We were with a teen --- a thirteen-year-old to be more precise --- and she picked it.
You didn't miss nuthin'.
It was full of crass and tiresome vulgar jokes aimed at teenagers, until the second half turns into a sweet It's a Wonderful Life remake aimed at adults about appreciating what you've got in the present. The latter is probably not worth the embarassment of the former. I guess a shorter summary would be to say that it's an Adam Sandler film.
A few notable things.
- Typically cheap and manipulative use of pop music on the soundtrack. Original scoring is saved only for when somebody is dying.

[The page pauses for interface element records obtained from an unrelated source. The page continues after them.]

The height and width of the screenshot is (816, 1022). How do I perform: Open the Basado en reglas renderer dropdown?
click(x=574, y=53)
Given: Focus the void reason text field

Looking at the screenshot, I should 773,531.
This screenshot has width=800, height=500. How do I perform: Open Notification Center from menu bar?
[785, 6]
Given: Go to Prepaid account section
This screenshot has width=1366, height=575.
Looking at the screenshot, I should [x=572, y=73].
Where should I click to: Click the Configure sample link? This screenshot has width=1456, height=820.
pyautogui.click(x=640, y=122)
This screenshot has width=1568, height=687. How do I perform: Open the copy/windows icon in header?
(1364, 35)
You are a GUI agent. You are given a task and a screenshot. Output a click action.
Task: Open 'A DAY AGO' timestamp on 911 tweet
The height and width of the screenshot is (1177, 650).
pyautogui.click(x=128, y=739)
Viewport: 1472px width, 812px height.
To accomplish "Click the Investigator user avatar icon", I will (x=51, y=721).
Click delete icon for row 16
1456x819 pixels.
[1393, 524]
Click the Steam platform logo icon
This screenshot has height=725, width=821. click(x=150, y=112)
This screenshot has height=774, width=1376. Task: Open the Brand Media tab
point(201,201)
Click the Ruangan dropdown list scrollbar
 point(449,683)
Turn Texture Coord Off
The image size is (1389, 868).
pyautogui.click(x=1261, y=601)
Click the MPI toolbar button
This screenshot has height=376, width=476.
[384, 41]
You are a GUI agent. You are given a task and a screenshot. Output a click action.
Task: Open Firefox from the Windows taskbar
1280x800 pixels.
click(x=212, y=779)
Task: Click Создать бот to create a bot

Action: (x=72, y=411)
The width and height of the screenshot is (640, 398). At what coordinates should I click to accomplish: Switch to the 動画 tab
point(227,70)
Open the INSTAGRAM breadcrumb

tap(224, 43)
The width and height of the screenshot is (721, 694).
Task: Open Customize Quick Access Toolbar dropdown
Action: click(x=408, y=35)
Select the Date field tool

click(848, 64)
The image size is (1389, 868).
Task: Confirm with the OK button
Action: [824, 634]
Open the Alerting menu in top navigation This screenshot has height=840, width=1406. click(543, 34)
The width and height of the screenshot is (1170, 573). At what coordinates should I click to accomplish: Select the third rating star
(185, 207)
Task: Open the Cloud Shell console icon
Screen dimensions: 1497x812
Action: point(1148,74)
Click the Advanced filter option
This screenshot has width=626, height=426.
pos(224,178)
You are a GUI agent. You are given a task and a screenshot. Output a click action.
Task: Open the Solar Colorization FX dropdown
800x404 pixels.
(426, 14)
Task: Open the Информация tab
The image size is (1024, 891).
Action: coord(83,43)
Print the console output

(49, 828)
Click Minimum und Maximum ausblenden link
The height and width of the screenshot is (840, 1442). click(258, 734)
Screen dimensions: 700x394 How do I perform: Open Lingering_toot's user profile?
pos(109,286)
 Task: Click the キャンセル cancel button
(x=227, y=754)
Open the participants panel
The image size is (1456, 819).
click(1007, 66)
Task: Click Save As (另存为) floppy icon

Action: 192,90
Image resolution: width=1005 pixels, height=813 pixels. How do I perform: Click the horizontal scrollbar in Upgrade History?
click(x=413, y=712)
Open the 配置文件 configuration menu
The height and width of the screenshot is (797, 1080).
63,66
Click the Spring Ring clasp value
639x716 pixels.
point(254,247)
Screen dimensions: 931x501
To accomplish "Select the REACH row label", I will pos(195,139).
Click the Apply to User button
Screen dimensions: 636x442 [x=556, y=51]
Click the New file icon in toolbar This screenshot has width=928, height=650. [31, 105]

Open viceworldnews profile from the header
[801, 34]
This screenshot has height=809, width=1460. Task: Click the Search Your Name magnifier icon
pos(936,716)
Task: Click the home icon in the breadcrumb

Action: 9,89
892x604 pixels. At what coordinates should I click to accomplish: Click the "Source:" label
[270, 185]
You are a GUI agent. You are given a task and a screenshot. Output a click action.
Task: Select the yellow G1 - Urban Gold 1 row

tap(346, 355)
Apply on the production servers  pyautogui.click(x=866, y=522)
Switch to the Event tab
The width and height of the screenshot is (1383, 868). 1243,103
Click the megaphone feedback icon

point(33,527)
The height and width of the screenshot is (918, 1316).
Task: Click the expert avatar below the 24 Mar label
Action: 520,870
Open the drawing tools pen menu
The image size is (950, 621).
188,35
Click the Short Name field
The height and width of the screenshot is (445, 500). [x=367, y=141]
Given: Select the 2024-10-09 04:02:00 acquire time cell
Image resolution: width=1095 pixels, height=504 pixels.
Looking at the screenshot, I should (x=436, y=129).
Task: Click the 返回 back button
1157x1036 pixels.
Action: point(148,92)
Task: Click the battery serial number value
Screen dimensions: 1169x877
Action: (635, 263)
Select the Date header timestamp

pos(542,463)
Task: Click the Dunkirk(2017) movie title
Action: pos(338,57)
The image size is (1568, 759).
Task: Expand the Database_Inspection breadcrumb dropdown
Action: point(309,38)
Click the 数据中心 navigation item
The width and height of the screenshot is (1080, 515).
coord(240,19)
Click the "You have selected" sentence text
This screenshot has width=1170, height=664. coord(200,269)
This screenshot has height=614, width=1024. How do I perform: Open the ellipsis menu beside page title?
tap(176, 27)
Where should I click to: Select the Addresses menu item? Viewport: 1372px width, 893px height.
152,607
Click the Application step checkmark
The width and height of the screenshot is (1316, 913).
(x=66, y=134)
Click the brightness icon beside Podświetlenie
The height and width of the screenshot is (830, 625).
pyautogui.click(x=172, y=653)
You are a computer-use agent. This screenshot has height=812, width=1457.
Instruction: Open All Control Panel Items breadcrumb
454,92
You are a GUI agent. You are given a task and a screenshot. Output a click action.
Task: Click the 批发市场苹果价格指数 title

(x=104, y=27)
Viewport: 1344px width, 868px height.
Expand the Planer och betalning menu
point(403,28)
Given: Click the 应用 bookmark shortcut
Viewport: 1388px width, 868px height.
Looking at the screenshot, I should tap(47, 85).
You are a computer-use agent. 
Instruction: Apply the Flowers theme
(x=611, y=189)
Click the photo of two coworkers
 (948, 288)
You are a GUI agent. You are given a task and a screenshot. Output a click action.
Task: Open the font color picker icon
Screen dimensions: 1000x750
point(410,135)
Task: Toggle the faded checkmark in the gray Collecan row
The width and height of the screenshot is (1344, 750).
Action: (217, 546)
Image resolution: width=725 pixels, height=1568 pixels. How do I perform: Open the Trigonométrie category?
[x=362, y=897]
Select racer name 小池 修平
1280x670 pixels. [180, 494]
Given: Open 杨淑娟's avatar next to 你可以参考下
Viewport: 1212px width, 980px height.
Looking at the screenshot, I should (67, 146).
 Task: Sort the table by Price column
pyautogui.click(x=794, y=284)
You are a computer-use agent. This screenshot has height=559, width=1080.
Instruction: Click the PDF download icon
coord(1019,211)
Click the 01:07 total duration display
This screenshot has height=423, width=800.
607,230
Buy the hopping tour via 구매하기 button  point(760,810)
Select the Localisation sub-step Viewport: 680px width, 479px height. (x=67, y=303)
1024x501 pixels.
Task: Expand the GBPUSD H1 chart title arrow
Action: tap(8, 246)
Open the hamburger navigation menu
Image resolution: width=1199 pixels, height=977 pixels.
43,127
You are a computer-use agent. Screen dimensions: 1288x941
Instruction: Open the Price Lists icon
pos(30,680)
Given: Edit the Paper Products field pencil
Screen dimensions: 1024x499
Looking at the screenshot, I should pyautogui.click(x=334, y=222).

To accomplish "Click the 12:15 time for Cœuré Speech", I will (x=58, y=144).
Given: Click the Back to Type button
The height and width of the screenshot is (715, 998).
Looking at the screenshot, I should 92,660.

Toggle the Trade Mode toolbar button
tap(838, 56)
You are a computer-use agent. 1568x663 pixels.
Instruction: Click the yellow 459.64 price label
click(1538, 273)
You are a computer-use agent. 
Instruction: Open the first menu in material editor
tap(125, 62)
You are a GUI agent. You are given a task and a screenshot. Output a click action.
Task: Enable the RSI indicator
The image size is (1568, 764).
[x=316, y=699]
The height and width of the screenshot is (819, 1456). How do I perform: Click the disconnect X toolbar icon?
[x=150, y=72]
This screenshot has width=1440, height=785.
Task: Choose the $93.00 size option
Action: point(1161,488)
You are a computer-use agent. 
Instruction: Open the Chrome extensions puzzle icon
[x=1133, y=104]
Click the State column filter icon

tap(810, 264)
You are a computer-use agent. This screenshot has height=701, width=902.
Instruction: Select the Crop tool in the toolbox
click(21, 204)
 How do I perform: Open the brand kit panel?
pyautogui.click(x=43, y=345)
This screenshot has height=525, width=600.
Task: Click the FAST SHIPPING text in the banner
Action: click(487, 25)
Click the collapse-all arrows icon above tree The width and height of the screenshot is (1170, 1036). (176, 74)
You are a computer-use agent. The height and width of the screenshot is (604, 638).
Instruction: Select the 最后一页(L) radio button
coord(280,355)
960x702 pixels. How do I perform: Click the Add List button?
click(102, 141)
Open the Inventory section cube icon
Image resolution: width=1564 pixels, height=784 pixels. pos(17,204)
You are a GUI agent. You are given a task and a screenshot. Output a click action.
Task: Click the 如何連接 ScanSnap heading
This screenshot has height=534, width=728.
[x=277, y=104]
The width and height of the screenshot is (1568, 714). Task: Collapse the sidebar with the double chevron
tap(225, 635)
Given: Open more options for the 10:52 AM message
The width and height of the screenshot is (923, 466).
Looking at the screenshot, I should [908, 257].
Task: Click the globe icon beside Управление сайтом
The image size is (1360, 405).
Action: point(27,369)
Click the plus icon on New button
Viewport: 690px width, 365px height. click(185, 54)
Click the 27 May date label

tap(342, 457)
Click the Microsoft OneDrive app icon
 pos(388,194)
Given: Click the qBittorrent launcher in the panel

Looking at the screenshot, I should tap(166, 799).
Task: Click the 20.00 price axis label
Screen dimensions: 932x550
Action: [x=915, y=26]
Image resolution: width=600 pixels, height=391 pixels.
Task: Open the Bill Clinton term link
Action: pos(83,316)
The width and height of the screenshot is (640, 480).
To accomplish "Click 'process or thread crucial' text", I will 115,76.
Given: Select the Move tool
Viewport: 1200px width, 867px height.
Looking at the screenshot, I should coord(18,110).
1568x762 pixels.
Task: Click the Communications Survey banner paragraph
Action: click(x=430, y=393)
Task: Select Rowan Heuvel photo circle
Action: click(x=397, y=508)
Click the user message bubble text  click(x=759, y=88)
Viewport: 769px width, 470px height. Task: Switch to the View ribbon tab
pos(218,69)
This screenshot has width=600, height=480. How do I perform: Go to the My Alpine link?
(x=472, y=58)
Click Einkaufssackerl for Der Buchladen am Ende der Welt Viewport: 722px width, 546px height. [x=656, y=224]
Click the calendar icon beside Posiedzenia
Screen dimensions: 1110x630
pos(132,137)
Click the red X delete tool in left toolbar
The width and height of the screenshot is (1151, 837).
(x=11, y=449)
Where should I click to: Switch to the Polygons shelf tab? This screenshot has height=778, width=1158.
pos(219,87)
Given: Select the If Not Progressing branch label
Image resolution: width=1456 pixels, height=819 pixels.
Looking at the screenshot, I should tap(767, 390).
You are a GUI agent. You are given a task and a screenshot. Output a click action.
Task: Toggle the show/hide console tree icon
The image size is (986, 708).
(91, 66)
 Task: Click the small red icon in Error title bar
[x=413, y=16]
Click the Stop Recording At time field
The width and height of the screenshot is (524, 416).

- In flashback scenes, they dress Julie Kavner and Henry Winkler in some horrible orange latex masks that look like Fonzie and Brenda costumes. I swear, the thought of these masks is still disturbing me.
- It's a universe pretty much entirely populated by bimbos. Even extras crossing the screen forty feet in the background came right off the set of Married, with Children
- A snotty 10-year-old kid next door that inexplicably serves as Adam Sandler's rival is conspicuously outfitted in Mets trademarked stuff, the filmmakers seeming to suggest that, "Of course the kid is a two-bit brat, he's a Mets fan." Reason enough to steer clear of this film. Or anything else these filmmakers touch.